The Cheetham family - the Palais Buildings in the background. Photo credits on the whole wall display are Burscough Heritage Group, Burscough Parish Council, collections of Alan & Margaret Birch & Michael Dawson Images of Burscough and various boat families.

By the early 1800s my relatives, the Pedders, were fully involved in the barge life from their Burscough base. The small town had become a hub for employing barge families and its heritage is still visible and appreciated today. Burscough Wharf in its centre has been regenerated from derelict warehousing, canal company offices, stables, bargee provisions and barge horse veterinary care to an attractive retail and arts venue today, with acknowledgement of its past shown on an quality wall display on the former wharf warehouse showing some of the families involved. The photos below were taken from this display.

 

My family had relatives living in the row of barge terrace cottages at New Lane just outside of Burscough on the way to Liverpool. I took a photo of the row recently, and locals in the nearby Farmers Arms showed me where the muck wharf wall still exists. ‘Night soil’, another name for human effluent, mixed with manure and rubbish from the many Liverpool cart horse stables and streets was the load often hauled on barges on the return journey from delivering Wigan’s coal. It was eagerly sought by the West Lancashire farmers to fertilise their prime peat moss land.

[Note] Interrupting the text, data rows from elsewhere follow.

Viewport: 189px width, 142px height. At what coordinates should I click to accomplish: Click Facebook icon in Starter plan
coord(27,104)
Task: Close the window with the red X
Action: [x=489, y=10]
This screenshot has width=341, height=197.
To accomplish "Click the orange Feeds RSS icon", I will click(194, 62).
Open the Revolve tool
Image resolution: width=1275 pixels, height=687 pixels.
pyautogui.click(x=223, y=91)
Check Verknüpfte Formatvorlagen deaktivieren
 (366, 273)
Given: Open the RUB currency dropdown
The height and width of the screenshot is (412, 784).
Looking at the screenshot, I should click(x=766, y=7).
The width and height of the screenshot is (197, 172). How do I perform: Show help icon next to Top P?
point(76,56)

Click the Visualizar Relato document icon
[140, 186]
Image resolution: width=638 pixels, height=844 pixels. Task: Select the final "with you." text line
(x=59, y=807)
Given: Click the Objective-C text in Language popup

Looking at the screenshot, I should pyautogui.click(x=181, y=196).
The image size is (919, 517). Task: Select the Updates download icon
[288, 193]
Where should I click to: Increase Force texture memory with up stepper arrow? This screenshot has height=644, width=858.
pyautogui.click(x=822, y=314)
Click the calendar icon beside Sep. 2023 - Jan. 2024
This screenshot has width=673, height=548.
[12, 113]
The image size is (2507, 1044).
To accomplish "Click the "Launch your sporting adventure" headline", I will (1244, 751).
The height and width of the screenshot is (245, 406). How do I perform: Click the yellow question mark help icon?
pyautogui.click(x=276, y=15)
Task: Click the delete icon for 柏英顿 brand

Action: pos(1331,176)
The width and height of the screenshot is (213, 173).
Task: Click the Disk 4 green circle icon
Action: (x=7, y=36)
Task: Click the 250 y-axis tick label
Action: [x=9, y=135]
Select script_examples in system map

Unloading manure and organic rubbish on to barges at Sandhills, Liverpool, for use by farmers on the west Lancashire coastal plain. Photo courtesy LRO, Liverpool Records Office, Central Library

By the 1840s Thomas Pedder, my great great grandfather, though born in Burscough was now living as a boatman with his family in Liverpool’s Ray Street next to Leeds Street (so named after the canal) close to where the canal then finished by Old Hall Street.

 

The completion of the Exchange Railway Station and the many tracklines in this area meant this city centre section of canal was later sacrificed, ironically as a foretaste of how the railways were to become a main factor responsible for the demise of barge work, with the final nail being the motor vehicle. The family moved a mile or so further up and for many decades later based their trade in Vauxhall from Slade Street which ran by the canal parallel to Athol Street. It is from these streets on census, newspaper, book and family history research that I have unearthed many fascinating insights into their lives up into the Edwardian 1900s, including some significant amount of criminality. But I will write about this and the lives of these unique people on the Liverpool to Wigan side of the canal in the next issue.   

 

Liverpool is fantastic at honouring its past with many public momentoes, but unlike Halsall, Burscough, Crooke and Wigan centre, I have not seen any for these bargee unsung heroes in the city they helped make. What a great shame.

Thomas Bowen (on the tiller) and his bargemen friends.